5. **Read the answer:** The numbers below the line (`1`, `i`, `0`) tell us the answer!
* The very last number (`0`) is the remainder. Since it's `0`, it means `x - i` divides `x^2 + 1` perfectly!
* The other numbers (`1` and `i`) are the coefficients of our new polynomial (the quotient). Since we started with an `x^2` term and divided by an `x` term, our answer will start with an `x` term (one power less).
* So, `1` goes with `x`, and `i` is the constant term. That gives us `1x + i`, which is just `x + i`.

So, the answer to `(x^2 + 1) / (x - i)` is `x + i`! Pretty neat, huh?

Alternative answer

Answer: x + i Explain
This is a question about dividing math expressions by finding special patterns and breaking them apart . The solving step is:

This problem asks us to divide `x^2 + 1` by `x - i`. I looked for a super smart way to solve it, like finding a secret pattern, instead of doing long division!

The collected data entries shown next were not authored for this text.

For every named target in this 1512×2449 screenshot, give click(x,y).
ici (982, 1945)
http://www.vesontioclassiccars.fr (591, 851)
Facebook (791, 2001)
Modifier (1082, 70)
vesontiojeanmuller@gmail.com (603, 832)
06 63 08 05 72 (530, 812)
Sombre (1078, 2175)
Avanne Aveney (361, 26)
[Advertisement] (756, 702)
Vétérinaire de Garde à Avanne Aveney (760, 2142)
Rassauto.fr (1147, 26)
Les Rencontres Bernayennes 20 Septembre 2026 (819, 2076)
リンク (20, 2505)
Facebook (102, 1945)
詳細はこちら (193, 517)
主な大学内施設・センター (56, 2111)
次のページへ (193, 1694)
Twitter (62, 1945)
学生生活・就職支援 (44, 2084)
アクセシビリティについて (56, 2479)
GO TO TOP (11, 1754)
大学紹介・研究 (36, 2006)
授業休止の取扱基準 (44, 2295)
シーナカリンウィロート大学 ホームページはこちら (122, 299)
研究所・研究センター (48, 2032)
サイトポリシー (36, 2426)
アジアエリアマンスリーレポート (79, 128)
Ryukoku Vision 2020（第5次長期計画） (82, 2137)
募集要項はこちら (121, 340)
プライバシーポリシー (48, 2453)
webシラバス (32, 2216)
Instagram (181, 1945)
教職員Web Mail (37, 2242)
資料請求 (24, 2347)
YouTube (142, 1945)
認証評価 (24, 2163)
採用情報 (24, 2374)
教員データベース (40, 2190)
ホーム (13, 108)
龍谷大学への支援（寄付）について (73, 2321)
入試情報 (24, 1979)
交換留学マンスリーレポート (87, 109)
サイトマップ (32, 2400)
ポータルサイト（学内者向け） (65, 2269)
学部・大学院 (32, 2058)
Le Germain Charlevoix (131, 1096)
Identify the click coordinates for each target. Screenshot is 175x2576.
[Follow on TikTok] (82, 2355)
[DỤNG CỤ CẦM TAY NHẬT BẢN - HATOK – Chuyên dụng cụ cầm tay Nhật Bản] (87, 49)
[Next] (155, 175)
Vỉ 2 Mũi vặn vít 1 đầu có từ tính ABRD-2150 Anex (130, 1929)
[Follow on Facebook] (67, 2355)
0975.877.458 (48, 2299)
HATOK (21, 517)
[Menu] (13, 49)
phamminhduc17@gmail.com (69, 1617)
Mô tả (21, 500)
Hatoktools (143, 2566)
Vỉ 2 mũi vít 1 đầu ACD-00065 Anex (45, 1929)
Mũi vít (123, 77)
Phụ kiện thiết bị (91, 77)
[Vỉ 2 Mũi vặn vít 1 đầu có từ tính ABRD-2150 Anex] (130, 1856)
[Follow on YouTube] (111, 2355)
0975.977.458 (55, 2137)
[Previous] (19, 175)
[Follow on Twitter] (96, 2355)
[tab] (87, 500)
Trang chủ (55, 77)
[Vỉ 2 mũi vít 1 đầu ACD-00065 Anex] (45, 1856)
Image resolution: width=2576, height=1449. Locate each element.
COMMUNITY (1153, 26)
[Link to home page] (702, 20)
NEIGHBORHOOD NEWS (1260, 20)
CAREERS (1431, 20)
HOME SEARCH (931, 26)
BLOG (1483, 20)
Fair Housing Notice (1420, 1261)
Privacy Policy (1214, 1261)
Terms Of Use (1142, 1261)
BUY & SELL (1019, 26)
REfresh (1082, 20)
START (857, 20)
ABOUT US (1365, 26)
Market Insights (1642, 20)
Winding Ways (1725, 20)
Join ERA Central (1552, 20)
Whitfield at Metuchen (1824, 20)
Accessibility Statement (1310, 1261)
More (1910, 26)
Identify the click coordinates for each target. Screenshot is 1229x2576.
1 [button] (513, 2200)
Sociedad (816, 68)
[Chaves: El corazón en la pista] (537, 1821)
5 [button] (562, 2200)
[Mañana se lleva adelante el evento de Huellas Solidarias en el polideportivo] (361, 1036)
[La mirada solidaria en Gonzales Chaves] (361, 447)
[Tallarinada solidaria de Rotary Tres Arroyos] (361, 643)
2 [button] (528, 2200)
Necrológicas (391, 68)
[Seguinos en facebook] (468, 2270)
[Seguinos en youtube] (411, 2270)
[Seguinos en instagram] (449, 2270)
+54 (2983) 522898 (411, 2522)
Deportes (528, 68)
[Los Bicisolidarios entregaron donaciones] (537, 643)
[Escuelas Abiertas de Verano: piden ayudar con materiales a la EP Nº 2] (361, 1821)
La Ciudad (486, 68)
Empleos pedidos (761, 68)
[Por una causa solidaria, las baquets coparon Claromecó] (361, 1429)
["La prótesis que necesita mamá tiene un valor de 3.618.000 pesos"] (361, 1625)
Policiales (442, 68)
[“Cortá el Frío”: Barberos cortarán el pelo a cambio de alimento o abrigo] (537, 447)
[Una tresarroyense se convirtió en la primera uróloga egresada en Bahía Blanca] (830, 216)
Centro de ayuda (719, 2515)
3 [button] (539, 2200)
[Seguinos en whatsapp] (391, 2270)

First, I looked at the top part, `x^2 + 1`. I remembered that when you multiply `i` by `i`, you get `-1` (that's `i^2 = -1`).
So, the number `1` is the same as ` - (-1)`, which is also the same as ` - (i * i)`, or ` - i^2`.
This means I can rewrite `x^2 + 1` as `x^2 - i^2`.

Now, `x^2 - i^2` looks just like a famous pattern called the "difference of squares"! It's like `(something)^2 - (another thing)^2`, which always breaks down into `(something - another thing) * (something + another thing)`.
So, `x^2 - i^2` can be broken down into `(x - i) * (x + i)`.

Now my division problem looks like this: `((x - i) * (x + i))` divided by `(x - i)`.
Since `(x - i)` is on both the top and the bottom, I can just cancel them out! It's like dividing a number by itself!
What's left is simply `x + i`. It's really neat how finding that pattern made the problem so easy!